:: Task inputs
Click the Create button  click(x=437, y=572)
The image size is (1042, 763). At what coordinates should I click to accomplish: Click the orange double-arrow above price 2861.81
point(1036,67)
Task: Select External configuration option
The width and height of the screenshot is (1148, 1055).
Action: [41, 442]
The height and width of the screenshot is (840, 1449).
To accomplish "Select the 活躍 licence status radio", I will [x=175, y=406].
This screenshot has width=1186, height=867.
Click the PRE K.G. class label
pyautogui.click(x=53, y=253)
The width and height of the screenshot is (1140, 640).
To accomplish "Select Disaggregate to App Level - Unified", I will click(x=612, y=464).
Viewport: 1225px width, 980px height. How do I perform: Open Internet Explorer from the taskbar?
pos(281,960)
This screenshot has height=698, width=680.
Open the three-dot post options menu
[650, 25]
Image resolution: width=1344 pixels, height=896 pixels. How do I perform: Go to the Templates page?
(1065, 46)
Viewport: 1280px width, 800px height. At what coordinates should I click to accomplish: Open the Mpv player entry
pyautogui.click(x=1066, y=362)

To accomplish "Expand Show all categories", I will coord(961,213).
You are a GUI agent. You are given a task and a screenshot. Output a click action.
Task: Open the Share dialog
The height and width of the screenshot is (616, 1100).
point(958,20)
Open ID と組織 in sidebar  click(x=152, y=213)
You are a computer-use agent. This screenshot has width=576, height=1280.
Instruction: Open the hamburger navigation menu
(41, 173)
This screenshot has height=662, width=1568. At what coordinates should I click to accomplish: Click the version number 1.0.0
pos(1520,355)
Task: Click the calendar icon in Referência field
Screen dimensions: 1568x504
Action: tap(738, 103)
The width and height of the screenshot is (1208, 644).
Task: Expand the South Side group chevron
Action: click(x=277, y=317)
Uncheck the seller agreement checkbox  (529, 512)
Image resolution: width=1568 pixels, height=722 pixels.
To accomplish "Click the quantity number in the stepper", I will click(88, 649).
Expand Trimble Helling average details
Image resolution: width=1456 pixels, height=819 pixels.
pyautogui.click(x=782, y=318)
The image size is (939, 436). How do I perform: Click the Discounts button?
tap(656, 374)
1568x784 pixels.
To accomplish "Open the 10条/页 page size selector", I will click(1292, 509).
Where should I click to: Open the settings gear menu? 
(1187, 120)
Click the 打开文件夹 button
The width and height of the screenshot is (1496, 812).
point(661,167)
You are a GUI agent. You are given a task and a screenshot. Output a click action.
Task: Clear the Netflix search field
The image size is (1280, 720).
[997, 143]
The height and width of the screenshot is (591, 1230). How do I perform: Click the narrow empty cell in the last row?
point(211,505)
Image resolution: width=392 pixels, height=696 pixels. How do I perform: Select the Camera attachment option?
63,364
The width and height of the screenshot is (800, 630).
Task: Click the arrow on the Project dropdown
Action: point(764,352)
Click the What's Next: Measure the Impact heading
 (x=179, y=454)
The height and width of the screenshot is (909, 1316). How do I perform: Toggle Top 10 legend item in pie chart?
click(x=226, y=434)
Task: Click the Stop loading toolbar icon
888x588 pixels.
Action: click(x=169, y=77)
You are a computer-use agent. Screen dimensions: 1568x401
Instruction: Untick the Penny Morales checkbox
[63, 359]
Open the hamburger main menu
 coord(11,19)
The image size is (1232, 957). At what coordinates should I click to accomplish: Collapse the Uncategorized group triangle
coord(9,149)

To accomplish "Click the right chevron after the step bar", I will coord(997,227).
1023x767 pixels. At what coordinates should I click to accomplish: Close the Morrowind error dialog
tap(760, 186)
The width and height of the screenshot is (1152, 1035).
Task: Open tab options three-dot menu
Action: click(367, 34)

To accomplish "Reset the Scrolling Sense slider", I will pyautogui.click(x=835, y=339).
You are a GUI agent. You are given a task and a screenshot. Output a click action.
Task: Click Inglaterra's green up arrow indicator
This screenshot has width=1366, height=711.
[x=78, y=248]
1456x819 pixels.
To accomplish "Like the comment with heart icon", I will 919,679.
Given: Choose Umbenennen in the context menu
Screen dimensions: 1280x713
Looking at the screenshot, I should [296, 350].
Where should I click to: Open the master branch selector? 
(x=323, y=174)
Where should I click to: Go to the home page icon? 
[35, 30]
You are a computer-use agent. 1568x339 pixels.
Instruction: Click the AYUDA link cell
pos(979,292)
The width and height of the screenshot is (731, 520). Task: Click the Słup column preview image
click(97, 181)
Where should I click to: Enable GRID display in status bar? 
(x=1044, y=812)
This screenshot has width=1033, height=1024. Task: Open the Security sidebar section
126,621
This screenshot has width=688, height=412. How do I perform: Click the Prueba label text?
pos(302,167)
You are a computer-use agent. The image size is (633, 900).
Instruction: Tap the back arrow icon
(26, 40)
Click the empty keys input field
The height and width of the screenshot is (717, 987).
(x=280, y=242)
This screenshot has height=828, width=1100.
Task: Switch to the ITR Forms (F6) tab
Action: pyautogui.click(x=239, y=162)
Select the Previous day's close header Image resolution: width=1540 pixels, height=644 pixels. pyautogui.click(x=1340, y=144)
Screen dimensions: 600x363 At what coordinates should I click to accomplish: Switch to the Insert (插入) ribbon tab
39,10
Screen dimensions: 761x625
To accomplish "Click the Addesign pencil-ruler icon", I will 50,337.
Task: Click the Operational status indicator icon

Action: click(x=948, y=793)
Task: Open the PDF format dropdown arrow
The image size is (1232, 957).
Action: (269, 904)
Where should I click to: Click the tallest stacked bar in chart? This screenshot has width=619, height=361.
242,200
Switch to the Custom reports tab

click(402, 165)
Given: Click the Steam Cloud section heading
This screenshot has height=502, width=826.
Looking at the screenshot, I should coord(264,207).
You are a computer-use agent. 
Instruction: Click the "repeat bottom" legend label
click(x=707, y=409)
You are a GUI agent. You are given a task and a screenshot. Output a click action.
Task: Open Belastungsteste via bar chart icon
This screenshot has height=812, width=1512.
::::
Given instruction:
Transcribe the entries above line for line, without altering anything.

The response:
Click the Create button  click(x=437, y=572)
The image size is (1042, 763). At what coordinates should I click to accomplish: Click the orange double-arrow above price 2861.81
point(1036,67)
Task: Select External configuration option
The width and height of the screenshot is (1148, 1055).
Action: [41, 442]
The height and width of the screenshot is (840, 1449).
To accomplish "Select the 活躍 licence status radio", I will [x=175, y=406].
This screenshot has width=1186, height=867.
Click the PRE K.G. class label
pyautogui.click(x=53, y=253)
The width and height of the screenshot is (1140, 640).
To accomplish "Select Disaggregate to App Level - Unified", I will click(x=612, y=464).
Viewport: 1225px width, 980px height. How do I perform: Open Internet Explorer from the taskbar?
pos(281,960)
This screenshot has height=698, width=680.
Open the three-dot post options menu
[650, 25]
Image resolution: width=1344 pixels, height=896 pixels. How do I perform: Go to the Templates page?
(1065, 46)
Viewport: 1280px width, 800px height. At what coordinates should I click to accomplish: Open the Mpv player entry
pyautogui.click(x=1066, y=362)

To accomplish "Expand Show all categories", I will coord(961,213).
You are a GUI agent. You are given a task and a screenshot. Output a click action.
Task: Open the Share dialog
The height and width of the screenshot is (616, 1100).
point(958,20)
Open ID と組織 in sidebar  click(x=152, y=213)
You are a computer-use agent. This screenshot has width=576, height=1280.
Instruction: Open the hamburger navigation menu
(41, 173)
This screenshot has height=662, width=1568. At what coordinates should I click to accomplish: Click the version number 1.0.0
pos(1520,355)
Task: Click the calendar icon in Referência field
Screen dimensions: 1568x504
Action: tap(738, 103)
The width and height of the screenshot is (1208, 644).
Task: Expand the South Side group chevron
Action: click(x=277, y=317)
Uncheck the seller agreement checkbox  (529, 512)
Image resolution: width=1568 pixels, height=722 pixels.
To accomplish "Click the quantity number in the stepper", I will click(88, 649).
Expand Trimble Helling average details
Image resolution: width=1456 pixels, height=819 pixels.
pyautogui.click(x=782, y=318)
The image size is (939, 436). How do I perform: Click the Discounts button?
tap(656, 374)
1568x784 pixels.
To accomplish "Open the 10条/页 page size selector", I will click(1292, 509).
Where should I click to: Open the settings gear menu? 
(1187, 120)
Click the 打开文件夹 button
The width and height of the screenshot is (1496, 812).
point(661,167)
You are a GUI agent. You are given a task and a screenshot. Output a click action.
Task: Clear the Netflix search field
The image size is (1280, 720).
[997, 143]
The height and width of the screenshot is (591, 1230). How do I perform: Click the narrow empty cell in the last row?
point(211,505)
Image resolution: width=392 pixels, height=696 pixels. How do I perform: Select the Camera attachment option?
63,364
The width and height of the screenshot is (800, 630).
Task: Click the arrow on the Project dropdown
Action: point(764,352)
Click the What's Next: Measure the Impact heading
 (x=179, y=454)
The height and width of the screenshot is (909, 1316). How do I perform: Toggle Top 10 legend item in pie chart?
click(x=226, y=434)
Task: Click the Stop loading toolbar icon
888x588 pixels.
Action: click(x=169, y=77)
You are a computer-use agent. Screen dimensions: 1568x401
Instruction: Untick the Penny Morales checkbox
[63, 359]
Open the hamburger main menu
 coord(11,19)
The image size is (1232, 957). At what coordinates should I click to accomplish: Collapse the Uncategorized group triangle
coord(9,149)

To accomplish "Click the right chevron after the step bar", I will coord(997,227).
1023x767 pixels. At what coordinates should I click to accomplish: Close the Morrowind error dialog
tap(760, 186)
The width and height of the screenshot is (1152, 1035).
Task: Open tab options three-dot menu
Action: click(367, 34)

To accomplish "Reset the Scrolling Sense slider", I will pyautogui.click(x=835, y=339).
You are a GUI agent. You are given a task and a screenshot. Output a click action.
Task: Click Inglaterra's green up arrow indicator
This screenshot has width=1366, height=711.
[x=78, y=248]
1456x819 pixels.
To accomplish "Like the comment with heart icon", I will 919,679.
Given: Choose Umbenennen in the context menu
Screen dimensions: 1280x713
Looking at the screenshot, I should [296, 350].
Where should I click to: Open the master branch selector? 
(x=323, y=174)
Where should I click to: Go to the home page icon? 
[35, 30]
You are a computer-use agent. 1568x339 pixels.
Instruction: Click the AYUDA link cell
pos(979,292)
The width and height of the screenshot is (731, 520). Task: Click the Słup column preview image
click(97, 181)
Where should I click to: Enable GRID display in status bar? 
(x=1044, y=812)
This screenshot has width=1033, height=1024. Task: Open the Security sidebar section
126,621
This screenshot has width=688, height=412. How do I perform: Click the Prueba label text?
pos(302,167)
You are a computer-use agent. The image size is (633, 900).
Instruction: Tap the back arrow icon
(26, 40)
Click the empty keys input field
The height and width of the screenshot is (717, 987).
(x=280, y=242)
This screenshot has height=828, width=1100.
Task: Switch to the ITR Forms (F6) tab
Action: pyautogui.click(x=239, y=162)
Select the Previous day's close header Image resolution: width=1540 pixels, height=644 pixels. pyautogui.click(x=1340, y=144)
Screen dimensions: 600x363 At what coordinates should I click to accomplish: Switch to the Insert (插入) ribbon tab
39,10
Screen dimensions: 761x625
To accomplish "Click the Addesign pencil-ruler icon", I will 50,337.
Task: Click the Operational status indicator icon

Action: click(x=948, y=793)
Task: Open the PDF format dropdown arrow
The image size is (1232, 957).
Action: (269, 904)
Where should I click to: Click the tallest stacked bar in chart? This screenshot has width=619, height=361.
242,200
Switch to the Custom reports tab

click(402, 165)
Given: Click the Steam Cloud section heading
This screenshot has height=502, width=826.
Looking at the screenshot, I should coord(264,207).
You are a computer-use agent. 
Instruction: Click the "repeat bottom" legend label
click(x=707, y=409)
You are a GUI agent. You are given a task and a screenshot. Output a click action.
Task: Open Belastungsteste via bar chart icon
This screenshot has height=812, width=1512.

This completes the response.